Strengths and limits

One of the strengths of our systematic review and meta-analysis is being the first comprehensive review of the effectiveness of preventive interventions on both high BMI and EDs across the age spectrum. Studies with the primary aim of either the prevention of high BMI or an ED were included as long as outcomes related to both these issues were reported. In addition, we also performed qualitative synthesis and quantitative subgroup analyses to investigate the effectiveness of preventive interventions by primary aim and technique of the intervention. Nevertheless, there are several other limitations with our review that need consideration. First, our review focused on evidence from RCTs or quasi-RCTs only. Pre–post or controlled trials without randomisation were excluded. Second, the trials included in this review and meta-analysis had to report both high BMI and ED-related outcomes. Therefore, any trials that evaluated the same intervention but reported only high BMI or ED outcomes were excluded. This might underestimate or overestimate the results of our meta-analysis. Third, our review may have missed studies which have been published in languages other than English, especially studies conducted in low-to-middle-income countries.

Conclusion

The public health burden of high BMI and EDs has been well documented. This study observed that there is inconclusive evidence to indicate that preventive interventions have a positive impact on both conditions. Although some programs showed promising results in reducing both ED risk factors and obesity onset risks, further research is necessary to identify remedial risk factors that are shared by these weight-related disorders. Improved methodologies for outcome measurement and intervention designs are also needed to investigate potentially effective preventive interventions.

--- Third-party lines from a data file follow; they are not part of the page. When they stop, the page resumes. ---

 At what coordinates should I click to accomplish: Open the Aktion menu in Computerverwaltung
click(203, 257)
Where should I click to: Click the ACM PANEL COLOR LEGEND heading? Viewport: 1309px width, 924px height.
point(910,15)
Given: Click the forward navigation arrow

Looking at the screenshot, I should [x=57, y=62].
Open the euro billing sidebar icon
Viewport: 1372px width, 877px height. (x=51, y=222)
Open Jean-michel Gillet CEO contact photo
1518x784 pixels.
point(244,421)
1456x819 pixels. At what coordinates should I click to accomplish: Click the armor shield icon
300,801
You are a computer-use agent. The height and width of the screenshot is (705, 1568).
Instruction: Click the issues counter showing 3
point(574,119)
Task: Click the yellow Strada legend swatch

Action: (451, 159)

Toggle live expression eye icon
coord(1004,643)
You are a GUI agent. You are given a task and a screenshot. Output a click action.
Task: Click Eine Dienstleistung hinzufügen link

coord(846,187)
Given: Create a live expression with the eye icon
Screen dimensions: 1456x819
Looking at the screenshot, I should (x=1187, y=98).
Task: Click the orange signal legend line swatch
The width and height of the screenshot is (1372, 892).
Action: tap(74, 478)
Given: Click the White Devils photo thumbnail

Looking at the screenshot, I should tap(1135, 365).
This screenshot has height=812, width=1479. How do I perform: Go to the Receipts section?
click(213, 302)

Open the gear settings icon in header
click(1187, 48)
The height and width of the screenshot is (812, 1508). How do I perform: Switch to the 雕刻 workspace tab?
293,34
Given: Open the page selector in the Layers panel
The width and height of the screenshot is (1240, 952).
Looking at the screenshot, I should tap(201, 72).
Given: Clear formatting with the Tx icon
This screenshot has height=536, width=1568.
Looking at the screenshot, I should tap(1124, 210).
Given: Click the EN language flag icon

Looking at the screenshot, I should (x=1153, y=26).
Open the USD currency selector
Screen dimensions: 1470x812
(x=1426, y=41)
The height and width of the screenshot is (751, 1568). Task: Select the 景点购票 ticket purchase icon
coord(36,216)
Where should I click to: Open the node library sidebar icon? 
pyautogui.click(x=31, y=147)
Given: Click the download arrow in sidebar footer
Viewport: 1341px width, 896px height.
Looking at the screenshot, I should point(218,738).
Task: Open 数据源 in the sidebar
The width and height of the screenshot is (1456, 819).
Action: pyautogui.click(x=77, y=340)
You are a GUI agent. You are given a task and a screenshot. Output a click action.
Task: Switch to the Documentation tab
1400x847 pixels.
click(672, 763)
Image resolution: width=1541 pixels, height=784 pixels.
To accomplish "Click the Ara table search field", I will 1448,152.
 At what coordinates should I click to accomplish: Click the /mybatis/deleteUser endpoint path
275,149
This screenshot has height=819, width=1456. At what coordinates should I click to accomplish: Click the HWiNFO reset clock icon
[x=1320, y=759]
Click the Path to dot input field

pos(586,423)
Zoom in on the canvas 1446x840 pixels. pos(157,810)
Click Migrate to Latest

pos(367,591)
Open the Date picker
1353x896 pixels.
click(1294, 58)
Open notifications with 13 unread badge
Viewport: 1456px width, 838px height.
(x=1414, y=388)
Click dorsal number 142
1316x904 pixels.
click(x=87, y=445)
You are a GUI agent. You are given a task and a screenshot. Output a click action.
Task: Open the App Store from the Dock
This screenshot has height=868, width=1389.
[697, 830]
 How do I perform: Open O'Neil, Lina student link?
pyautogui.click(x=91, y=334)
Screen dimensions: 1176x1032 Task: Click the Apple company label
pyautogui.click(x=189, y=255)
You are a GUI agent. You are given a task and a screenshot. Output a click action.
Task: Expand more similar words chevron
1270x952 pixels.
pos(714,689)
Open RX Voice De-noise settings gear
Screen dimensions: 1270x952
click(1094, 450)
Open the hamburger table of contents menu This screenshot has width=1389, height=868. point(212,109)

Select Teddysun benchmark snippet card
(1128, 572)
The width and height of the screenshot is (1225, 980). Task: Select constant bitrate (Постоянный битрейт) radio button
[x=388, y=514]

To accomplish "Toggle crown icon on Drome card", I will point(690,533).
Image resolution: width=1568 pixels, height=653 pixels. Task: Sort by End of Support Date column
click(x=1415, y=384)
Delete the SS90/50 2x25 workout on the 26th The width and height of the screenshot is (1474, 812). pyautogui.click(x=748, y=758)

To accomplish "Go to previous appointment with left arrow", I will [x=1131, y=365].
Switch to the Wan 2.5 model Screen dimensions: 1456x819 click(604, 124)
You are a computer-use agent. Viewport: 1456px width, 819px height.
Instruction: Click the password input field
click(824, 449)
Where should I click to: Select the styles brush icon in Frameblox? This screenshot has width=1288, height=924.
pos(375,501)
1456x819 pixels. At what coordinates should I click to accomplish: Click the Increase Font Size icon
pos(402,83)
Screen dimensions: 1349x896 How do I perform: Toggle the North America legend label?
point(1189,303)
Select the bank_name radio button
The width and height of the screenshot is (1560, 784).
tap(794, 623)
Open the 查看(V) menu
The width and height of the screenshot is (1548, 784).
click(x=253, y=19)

What is already known on this subject?

Obesity is a common co-morbidity of eating disorders, particularly for bulimia nervosa and binge eating disorder. There are effective interventions that prevent either eating disorders or high body mass index. However, limited evidence is available on the effectiveness of interventions that prevent both conditions simultaneously.

What does this study add?

There is preliminary evidence that several interventions have an impact on both eating disorders and high body mass index. However, this evidence is characterised by uncertainty due to a low number of randomised controlled trials in this area. Our review highlights the need for future research to guide the development of effective interventions that target both eating disorders and elevated body mass index.